:: Supplied data ::
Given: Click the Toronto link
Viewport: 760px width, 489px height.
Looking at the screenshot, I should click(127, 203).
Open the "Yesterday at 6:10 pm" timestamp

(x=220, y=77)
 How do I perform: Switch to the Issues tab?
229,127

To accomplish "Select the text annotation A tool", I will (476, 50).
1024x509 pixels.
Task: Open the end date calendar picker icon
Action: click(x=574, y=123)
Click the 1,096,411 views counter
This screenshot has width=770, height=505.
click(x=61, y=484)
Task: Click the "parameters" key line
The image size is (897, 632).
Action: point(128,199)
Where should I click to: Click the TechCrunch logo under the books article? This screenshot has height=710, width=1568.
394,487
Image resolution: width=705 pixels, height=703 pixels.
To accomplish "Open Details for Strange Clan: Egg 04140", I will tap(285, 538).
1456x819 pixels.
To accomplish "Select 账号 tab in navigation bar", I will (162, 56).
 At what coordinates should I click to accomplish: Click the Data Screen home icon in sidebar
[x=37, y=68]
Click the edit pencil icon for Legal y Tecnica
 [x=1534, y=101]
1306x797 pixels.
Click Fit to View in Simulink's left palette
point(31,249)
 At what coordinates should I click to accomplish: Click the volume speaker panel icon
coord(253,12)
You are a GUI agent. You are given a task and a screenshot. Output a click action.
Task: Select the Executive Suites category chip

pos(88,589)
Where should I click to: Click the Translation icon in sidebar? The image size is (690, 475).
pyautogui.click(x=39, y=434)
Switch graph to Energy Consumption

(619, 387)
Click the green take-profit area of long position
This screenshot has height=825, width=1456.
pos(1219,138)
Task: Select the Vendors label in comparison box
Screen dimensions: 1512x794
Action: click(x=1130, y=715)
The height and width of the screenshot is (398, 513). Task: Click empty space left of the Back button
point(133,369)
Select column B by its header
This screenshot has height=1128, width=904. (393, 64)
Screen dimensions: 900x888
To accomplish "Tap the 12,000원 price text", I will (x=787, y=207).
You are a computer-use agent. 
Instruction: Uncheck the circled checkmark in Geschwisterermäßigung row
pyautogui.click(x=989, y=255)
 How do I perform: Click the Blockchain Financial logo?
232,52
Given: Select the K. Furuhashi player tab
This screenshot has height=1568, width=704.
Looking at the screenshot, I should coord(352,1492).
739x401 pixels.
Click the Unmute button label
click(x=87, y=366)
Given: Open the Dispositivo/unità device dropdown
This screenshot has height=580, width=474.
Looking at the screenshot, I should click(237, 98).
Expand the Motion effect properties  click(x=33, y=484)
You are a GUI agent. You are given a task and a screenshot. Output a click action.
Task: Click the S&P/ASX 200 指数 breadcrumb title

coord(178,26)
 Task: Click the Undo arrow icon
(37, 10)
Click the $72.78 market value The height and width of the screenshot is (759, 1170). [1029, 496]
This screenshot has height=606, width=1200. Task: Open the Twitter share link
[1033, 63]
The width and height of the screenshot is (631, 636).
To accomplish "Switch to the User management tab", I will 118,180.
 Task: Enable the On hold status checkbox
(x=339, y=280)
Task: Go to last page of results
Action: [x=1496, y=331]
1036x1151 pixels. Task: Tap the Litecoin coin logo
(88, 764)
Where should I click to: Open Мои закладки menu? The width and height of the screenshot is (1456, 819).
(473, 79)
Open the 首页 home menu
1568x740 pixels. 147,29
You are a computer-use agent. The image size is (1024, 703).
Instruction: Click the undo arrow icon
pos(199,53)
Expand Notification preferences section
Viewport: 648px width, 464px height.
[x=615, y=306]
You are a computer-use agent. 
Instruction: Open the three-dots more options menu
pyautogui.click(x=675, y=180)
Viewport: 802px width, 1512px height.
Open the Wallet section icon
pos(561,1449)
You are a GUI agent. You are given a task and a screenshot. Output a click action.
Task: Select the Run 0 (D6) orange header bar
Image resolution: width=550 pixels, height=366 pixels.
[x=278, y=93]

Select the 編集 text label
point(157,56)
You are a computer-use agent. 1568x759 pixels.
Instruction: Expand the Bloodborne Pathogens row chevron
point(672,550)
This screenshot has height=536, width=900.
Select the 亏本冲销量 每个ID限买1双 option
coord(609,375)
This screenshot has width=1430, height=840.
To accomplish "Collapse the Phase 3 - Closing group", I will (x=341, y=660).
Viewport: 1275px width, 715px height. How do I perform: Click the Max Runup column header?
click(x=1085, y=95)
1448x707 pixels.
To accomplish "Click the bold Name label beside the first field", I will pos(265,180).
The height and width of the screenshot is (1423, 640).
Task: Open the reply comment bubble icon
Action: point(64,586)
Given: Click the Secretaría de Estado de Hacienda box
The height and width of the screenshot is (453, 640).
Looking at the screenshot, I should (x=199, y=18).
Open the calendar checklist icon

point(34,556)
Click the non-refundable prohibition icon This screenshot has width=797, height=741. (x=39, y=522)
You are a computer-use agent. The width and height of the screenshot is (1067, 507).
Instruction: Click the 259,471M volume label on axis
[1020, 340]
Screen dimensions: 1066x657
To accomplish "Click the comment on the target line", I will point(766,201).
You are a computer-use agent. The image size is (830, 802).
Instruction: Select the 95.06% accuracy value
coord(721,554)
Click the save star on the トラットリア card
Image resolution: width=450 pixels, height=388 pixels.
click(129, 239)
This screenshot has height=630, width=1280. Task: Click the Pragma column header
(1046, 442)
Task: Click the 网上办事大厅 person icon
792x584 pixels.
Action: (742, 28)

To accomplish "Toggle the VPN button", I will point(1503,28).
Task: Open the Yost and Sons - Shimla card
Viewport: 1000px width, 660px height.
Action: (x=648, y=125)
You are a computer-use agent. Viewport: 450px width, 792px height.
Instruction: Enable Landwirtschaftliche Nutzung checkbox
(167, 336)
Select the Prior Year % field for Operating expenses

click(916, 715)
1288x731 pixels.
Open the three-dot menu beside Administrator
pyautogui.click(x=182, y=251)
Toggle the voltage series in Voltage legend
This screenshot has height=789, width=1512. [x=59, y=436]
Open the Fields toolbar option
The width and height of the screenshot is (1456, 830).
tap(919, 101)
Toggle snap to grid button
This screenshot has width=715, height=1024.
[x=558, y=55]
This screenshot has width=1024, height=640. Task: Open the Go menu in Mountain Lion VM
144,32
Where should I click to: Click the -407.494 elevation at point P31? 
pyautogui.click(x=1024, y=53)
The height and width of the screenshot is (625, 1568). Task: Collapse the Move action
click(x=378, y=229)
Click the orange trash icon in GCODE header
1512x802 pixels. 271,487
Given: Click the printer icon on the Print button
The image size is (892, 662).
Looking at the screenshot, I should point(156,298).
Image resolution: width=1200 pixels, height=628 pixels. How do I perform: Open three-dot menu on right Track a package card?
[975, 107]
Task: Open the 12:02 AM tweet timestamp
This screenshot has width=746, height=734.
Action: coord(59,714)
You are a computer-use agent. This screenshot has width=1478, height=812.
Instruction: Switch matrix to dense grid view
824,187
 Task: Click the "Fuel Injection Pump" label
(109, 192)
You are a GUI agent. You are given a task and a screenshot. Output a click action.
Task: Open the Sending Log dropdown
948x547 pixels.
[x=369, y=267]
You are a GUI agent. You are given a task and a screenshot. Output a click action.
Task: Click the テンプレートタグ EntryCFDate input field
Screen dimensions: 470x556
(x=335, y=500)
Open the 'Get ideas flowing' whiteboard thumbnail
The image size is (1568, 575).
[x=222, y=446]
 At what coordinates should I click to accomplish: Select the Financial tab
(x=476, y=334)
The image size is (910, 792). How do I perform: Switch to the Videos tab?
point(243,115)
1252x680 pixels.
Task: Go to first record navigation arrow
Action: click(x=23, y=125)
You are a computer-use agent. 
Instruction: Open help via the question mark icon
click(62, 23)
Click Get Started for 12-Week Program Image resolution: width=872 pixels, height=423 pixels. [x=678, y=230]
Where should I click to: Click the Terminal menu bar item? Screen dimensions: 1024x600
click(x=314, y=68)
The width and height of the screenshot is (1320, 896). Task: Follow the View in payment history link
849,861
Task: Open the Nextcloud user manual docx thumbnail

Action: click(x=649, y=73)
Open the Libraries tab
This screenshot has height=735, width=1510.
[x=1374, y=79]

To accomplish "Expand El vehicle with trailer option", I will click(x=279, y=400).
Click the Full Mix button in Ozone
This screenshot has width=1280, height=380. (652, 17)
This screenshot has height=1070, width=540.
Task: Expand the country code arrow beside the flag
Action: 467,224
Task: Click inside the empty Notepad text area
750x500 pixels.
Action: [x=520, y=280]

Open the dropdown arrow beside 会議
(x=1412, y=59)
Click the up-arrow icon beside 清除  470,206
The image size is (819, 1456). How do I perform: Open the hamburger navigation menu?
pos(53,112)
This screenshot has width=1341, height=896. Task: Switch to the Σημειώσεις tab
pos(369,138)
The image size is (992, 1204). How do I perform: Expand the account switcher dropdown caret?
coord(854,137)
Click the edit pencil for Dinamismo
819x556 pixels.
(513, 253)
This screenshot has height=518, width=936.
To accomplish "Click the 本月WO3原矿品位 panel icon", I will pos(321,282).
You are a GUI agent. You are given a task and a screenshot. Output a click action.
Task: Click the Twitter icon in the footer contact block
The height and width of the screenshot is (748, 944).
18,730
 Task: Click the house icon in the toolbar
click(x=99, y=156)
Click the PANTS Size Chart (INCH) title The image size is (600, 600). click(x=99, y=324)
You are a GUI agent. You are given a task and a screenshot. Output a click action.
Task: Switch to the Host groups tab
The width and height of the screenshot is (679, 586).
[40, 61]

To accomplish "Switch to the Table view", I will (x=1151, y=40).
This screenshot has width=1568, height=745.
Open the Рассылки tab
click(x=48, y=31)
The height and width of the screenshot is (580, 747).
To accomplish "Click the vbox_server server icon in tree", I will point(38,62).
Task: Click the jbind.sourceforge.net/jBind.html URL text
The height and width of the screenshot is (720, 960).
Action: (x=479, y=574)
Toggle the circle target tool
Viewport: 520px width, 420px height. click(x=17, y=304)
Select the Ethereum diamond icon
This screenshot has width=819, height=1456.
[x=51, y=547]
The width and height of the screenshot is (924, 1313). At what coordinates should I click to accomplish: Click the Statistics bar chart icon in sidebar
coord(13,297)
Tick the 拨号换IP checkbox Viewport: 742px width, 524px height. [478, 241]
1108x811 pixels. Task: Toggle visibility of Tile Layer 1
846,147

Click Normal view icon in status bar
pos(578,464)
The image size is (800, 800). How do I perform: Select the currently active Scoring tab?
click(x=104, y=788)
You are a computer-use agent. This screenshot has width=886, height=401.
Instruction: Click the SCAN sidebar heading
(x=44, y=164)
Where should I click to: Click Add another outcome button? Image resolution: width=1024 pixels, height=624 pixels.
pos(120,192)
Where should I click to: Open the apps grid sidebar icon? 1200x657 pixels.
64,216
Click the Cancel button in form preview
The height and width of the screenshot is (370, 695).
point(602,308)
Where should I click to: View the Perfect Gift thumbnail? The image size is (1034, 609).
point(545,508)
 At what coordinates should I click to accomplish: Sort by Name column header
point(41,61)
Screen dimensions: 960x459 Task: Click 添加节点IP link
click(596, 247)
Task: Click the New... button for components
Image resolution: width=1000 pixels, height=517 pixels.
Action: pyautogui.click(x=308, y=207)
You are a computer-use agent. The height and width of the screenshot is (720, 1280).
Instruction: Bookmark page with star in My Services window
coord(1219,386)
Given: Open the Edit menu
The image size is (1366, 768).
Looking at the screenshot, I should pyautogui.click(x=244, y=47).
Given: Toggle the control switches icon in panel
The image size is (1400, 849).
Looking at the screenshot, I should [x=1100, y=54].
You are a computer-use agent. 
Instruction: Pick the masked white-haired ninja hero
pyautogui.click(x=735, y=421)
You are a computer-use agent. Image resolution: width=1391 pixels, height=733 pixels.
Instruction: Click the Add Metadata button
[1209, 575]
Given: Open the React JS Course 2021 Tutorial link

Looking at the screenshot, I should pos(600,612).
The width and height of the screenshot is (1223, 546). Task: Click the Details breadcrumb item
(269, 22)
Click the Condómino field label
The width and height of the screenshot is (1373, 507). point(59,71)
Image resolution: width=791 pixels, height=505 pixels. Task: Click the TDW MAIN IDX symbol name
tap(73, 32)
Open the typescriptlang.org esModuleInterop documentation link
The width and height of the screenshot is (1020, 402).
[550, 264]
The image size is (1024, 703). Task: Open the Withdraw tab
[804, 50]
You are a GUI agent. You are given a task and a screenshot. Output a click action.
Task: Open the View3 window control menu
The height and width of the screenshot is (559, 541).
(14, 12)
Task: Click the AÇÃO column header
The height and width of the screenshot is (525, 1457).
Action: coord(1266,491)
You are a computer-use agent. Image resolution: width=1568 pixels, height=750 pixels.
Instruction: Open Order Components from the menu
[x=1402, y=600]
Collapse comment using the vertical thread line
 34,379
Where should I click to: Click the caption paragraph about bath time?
:::
Looking through the entries, count the lines that hold the word "area" and state that count alone.

**Task output:** 2